Immer wider skypte ich auch mit Sandrine, die inzwischen so was von schwanger war. Ich sehnte mich so sehr danach zu ihr zu fliegen, den Bauch zu fühlen, mich anzulehnen und das Gefühl von Freude zu spüren. Auch ich war nicht mehr der freundlichste Mensch. Das alles belastete mich doch sehr und ich wusste oft genug nicht wohin mit meinen eigenen Gefühlen. Bei Shelly waren sie derzeit nicht zu platzieren. Ich wagte es nicht mehr, meine Gefühle zu äußern. Das hatte ich einige Male versucht und dafür gesorgt, dass sie entweder in Tränen ausgebrochen war, weil sie sich schuldig fühlte und nicht mehr aufhörte, sich zu entschuldigen. Oder sie schimpfte auf mich ein, wie sehr ich sie unter Druck setzte und warum ich ihr das antäte. Als wenn der ganze Drehstress nicht schon genug sei usw. Ein ständiges hin und her und kaum mehr Normalität. Jeder freie Tag wurde auf schlafend verbracht. Von Beziehung keine Rede mehr. Ich sehnte den letzten Drehtag herbei wie keinen anderen Tag in meinem Leben. Ich war mir sicher, auch Shelly erging es so. Wir hangelten uns nur noch durch die letzte Drehwoche und schmiedeten keinerlei Pläne für diesen einen Tag. Es war schon schlimm genug, dass ich immer wieder von einem wir sprach. Ich hing in den Dreharbeiten schon genau so drin, wie sie auch. Jedes Gefühl fühlte ich mit. Jede Stimmung lebte ich mit und jede Erschöpfung trug ich mit. Das war völlig normal, wir lebten in einer Bindung und waren verheiratet. Ich liebte diese Frau, selbstverständlich konnte ich und wollte mich auch nicht emotional entziehen. Ich spürte dennoch, wie wir uns voneinander entfernten. Etwas in mir nahm auch Abstand zu Shelly. Ein Gefühl in mir versuchte sich zu schützen und hatte eine Mauer aufgebaut. Ich konnte sie wahrnehmen, ich wollte sie jedoch nicht. Ich wünschte mir, sie wieder einreißen zu können, aber zu diesem Zeitpunkt brauchte ich diesen Schutz. Und auf der anderen Seite hatte ich auch Verständnis für mich. Ich hatte etliche Verletzungen ausgehalten, aus Liebe zu meiner Frau hatte ich vieles weg- und eingesteckt. Vor allem aber viel verziehen. Die Spuren, die diese Verletzungen hinterlassen hatten, waren für meine Seele die Basis des Schutzwalls, auf der sie sich gebildet hatte. Meine Sorge um sie wog schwerer als alles andere. Ich wünschte mir von Herzen, meine Frau wieder zu erleben und lieben, wie sie bis zu diesem Dreh war.

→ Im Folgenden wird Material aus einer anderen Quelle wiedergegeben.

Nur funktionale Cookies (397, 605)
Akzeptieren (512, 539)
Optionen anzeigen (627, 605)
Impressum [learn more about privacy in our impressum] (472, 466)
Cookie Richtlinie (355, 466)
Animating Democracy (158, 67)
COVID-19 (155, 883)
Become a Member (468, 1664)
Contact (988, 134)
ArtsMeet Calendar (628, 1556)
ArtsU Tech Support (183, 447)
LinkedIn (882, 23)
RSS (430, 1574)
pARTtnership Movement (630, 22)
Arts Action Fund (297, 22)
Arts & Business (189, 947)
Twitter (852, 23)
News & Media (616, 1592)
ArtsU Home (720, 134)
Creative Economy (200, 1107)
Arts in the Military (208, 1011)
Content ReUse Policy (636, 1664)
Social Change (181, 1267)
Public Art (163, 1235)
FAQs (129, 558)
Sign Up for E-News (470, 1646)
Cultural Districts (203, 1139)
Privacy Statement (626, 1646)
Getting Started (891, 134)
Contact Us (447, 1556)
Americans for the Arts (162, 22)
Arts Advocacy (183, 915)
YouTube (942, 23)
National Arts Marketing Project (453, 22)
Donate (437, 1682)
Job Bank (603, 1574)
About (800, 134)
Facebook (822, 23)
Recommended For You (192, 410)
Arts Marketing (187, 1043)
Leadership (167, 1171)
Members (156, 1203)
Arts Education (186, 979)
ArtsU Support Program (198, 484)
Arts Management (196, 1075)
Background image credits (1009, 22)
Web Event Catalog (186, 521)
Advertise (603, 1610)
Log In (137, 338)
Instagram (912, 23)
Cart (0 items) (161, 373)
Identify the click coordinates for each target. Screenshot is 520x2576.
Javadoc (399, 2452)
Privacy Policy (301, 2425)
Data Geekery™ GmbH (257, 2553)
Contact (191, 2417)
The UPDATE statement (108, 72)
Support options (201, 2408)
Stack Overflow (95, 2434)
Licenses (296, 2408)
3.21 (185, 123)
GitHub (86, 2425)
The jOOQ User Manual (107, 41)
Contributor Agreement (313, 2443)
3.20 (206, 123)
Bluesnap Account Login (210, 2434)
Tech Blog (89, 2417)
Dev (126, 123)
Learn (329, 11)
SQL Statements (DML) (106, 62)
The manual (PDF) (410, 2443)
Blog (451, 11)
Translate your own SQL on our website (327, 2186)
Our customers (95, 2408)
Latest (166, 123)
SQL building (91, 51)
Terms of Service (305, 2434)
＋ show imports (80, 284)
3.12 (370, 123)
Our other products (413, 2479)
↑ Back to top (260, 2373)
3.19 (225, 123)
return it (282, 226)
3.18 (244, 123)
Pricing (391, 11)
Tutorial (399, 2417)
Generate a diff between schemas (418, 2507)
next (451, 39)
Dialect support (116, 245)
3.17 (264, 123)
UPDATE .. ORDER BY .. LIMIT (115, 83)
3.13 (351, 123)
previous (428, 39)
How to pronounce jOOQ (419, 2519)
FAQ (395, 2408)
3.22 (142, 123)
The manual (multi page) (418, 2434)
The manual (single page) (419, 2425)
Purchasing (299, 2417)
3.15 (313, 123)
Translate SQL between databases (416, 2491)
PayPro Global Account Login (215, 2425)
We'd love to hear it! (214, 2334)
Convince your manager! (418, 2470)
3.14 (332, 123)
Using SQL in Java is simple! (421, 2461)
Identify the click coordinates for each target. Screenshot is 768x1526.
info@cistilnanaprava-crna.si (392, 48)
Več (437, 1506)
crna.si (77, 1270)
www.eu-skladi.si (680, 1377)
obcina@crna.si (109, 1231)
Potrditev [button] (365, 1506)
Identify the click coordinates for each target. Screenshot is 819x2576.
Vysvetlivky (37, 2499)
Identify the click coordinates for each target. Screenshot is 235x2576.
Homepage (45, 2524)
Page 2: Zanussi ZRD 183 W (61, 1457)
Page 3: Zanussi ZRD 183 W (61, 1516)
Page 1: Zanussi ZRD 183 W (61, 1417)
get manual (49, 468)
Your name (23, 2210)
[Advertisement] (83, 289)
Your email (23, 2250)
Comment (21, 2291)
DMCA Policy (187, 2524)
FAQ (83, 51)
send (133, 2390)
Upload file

„Hast du einen Wunsch für deinen letzten Drehtag?" fragte ich Shelly einmal. „Einfach nur nichts." hatte sie geantwortet und war sogleich wieder in Tränen ausgebrochen. Dieser eine freie Tag hatte die Dämme in ihr sehr dünn werden lassen. Sie war ihrer eigenen Erschöpfung begegnet. Eine Aufeinandertreffen, das sie nicht wieder verschleiern konnte. Ich hätte ihr auch gewünscht, es wäre ihr nicht begegnet. Es waren nur noch ein paar Tage bis zum letzten Tag und genau das machte es noch schwerer, das Ende zu erwarten. Die Tage zogen sich noch länger als sowieso und ich führte innerlich Strichliste.